What to work on:
When you reach the line in the data below that contains "Task: Open the 39,380 websites link", please start repeating lines exactly, and stop after the line that contains "Given: Select the vertical", repeating nothing else.

Records contained in a dataset:
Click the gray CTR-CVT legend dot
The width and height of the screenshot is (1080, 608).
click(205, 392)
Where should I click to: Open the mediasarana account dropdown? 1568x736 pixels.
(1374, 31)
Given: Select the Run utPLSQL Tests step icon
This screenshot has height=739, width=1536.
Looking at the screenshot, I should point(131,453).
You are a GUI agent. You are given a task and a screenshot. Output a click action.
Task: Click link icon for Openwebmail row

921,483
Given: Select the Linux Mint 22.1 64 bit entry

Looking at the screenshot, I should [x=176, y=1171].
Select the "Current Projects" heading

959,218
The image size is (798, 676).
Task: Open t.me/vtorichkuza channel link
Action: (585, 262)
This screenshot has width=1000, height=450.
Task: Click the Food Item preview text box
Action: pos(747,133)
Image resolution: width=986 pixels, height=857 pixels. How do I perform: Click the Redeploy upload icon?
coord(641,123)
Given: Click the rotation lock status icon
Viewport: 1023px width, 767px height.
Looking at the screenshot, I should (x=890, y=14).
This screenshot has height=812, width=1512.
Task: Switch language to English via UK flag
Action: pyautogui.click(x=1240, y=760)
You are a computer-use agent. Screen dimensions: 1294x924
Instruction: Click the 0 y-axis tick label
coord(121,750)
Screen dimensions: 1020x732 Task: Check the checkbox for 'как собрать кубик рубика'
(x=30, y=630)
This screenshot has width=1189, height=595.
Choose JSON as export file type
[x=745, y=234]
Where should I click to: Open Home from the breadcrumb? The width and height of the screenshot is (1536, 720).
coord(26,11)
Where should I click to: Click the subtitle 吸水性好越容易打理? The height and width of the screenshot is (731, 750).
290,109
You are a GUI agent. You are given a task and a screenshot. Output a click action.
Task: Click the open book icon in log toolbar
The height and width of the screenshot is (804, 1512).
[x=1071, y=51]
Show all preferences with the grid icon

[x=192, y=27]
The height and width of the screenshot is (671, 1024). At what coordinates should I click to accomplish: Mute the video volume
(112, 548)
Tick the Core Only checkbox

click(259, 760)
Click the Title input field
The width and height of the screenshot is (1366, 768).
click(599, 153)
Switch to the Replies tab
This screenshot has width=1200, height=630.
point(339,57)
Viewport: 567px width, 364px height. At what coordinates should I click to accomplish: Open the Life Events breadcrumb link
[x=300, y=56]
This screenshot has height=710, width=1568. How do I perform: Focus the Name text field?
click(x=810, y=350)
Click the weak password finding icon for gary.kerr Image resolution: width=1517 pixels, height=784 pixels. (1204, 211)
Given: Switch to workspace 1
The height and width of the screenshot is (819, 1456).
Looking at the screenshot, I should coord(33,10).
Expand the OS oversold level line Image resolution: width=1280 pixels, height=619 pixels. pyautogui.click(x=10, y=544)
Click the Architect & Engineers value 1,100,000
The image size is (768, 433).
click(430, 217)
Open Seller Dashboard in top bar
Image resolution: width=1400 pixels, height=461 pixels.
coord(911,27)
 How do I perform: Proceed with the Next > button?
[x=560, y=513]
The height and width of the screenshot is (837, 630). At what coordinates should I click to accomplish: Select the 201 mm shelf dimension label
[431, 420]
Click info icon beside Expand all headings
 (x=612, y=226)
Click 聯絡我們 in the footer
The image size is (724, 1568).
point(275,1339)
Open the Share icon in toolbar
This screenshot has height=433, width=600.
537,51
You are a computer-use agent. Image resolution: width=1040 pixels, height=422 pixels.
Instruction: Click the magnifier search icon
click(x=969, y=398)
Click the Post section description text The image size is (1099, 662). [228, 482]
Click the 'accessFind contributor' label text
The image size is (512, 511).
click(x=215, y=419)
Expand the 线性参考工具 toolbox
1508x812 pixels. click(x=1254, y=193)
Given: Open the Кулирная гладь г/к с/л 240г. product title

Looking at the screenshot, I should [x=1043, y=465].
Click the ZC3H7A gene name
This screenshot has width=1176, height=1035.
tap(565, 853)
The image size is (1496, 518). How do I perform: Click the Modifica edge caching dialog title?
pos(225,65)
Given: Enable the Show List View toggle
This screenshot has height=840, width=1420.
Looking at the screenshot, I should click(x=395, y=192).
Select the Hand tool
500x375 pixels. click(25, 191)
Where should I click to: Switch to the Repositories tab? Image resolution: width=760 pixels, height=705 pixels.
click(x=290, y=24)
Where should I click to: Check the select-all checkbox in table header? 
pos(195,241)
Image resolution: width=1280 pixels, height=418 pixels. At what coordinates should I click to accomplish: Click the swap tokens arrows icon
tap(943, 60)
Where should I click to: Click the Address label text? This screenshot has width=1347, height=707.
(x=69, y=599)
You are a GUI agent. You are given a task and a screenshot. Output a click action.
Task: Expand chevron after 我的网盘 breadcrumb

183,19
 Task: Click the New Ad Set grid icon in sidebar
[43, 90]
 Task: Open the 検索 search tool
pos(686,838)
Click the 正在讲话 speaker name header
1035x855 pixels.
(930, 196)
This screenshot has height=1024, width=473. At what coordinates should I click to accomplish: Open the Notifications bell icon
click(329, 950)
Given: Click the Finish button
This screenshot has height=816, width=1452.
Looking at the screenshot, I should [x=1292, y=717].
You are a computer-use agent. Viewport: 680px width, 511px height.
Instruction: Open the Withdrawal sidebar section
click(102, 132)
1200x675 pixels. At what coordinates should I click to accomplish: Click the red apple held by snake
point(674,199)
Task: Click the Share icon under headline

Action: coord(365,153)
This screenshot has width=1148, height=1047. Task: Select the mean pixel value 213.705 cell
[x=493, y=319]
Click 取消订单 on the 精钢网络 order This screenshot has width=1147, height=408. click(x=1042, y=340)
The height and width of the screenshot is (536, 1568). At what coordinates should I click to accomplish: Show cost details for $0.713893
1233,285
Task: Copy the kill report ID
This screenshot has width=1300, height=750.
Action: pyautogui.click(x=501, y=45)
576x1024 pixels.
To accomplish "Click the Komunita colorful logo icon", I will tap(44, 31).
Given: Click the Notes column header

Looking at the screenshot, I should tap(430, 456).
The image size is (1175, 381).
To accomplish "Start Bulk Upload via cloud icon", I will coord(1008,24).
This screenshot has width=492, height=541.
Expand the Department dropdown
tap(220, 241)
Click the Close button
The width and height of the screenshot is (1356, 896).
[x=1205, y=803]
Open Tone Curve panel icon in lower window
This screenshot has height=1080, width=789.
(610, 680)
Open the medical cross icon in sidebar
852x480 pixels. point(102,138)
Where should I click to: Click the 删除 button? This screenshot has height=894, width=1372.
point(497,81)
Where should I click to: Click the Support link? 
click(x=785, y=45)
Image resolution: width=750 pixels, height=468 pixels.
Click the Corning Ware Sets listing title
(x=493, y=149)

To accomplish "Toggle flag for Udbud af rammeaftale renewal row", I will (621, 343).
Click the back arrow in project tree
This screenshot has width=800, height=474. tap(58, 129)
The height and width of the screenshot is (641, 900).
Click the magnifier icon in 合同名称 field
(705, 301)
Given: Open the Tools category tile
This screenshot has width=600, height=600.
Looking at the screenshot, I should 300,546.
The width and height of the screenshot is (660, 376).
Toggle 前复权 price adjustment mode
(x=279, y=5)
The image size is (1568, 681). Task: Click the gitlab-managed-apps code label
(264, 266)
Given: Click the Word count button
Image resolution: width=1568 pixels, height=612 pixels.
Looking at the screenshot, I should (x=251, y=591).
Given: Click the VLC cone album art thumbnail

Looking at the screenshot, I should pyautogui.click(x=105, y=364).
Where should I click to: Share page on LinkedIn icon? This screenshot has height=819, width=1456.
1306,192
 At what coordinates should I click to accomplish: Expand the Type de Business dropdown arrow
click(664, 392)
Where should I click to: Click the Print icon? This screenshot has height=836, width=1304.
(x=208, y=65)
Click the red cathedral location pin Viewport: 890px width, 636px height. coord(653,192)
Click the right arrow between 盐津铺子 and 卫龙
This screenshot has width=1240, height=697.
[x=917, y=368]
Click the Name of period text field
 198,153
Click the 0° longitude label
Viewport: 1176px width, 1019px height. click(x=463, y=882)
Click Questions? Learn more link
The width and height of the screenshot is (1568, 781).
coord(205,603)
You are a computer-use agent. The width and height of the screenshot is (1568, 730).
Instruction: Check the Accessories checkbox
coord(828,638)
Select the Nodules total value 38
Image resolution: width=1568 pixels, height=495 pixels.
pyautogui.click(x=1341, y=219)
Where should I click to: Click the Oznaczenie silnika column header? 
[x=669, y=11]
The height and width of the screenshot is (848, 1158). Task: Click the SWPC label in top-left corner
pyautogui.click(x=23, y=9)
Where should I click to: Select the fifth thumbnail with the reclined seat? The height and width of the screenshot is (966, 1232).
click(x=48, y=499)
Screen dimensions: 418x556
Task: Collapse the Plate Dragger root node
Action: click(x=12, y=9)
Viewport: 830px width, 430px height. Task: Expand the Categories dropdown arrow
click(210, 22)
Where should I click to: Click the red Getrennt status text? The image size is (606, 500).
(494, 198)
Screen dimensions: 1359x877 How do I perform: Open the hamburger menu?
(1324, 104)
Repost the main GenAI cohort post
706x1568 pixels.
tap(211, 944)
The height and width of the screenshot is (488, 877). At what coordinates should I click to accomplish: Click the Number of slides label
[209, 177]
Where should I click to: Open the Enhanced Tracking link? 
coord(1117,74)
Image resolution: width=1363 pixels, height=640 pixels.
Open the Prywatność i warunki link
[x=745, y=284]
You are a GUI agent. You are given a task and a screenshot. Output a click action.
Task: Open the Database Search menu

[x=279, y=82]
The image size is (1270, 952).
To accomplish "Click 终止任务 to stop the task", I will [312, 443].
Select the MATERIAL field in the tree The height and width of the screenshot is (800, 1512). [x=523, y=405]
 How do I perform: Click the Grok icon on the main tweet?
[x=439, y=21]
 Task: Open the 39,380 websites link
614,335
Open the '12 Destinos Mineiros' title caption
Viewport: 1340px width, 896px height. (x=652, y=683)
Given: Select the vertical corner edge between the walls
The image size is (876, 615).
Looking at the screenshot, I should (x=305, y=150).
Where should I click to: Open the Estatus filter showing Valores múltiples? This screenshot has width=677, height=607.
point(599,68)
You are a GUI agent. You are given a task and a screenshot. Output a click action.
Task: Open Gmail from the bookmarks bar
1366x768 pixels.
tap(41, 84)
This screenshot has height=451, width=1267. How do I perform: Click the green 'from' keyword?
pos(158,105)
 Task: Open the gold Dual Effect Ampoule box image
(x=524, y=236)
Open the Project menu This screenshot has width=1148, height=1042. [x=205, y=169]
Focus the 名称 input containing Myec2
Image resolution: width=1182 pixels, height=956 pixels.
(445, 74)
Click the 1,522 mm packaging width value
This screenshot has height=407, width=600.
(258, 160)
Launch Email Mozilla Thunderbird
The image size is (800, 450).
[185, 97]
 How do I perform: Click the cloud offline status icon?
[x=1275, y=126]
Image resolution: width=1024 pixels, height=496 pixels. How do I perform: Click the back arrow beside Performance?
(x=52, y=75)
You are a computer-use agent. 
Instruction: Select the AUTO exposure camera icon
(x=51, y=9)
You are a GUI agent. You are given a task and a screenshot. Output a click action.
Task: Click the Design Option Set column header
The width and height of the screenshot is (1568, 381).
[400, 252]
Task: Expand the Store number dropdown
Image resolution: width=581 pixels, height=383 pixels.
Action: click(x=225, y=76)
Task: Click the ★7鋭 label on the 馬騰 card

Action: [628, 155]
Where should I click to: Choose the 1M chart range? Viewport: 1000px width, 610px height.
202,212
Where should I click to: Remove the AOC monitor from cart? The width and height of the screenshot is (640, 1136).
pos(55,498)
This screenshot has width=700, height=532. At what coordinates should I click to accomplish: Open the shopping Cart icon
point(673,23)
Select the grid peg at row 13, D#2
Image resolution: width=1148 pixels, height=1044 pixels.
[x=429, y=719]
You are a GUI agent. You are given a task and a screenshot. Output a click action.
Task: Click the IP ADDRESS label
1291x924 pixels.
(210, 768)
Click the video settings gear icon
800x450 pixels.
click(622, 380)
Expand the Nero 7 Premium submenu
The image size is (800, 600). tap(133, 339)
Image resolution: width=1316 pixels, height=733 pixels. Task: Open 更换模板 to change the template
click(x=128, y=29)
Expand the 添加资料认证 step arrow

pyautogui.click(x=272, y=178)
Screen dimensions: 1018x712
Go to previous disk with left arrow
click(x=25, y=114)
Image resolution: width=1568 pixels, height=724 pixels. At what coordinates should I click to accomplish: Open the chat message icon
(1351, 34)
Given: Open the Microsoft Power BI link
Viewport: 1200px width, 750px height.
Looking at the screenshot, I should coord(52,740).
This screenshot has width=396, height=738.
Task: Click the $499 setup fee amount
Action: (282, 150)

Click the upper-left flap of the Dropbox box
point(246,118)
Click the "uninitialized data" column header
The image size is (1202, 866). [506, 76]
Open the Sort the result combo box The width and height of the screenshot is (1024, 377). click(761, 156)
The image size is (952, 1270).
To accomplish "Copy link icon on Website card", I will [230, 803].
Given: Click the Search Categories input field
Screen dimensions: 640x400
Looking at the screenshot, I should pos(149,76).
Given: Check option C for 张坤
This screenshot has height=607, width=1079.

Result:
 Task: Open the 39,380 websites link
614,335
Open the '12 Destinos Mineiros' title caption
Viewport: 1340px width, 896px height. (x=652, y=683)
Given: Select the vertical corner edge between the walls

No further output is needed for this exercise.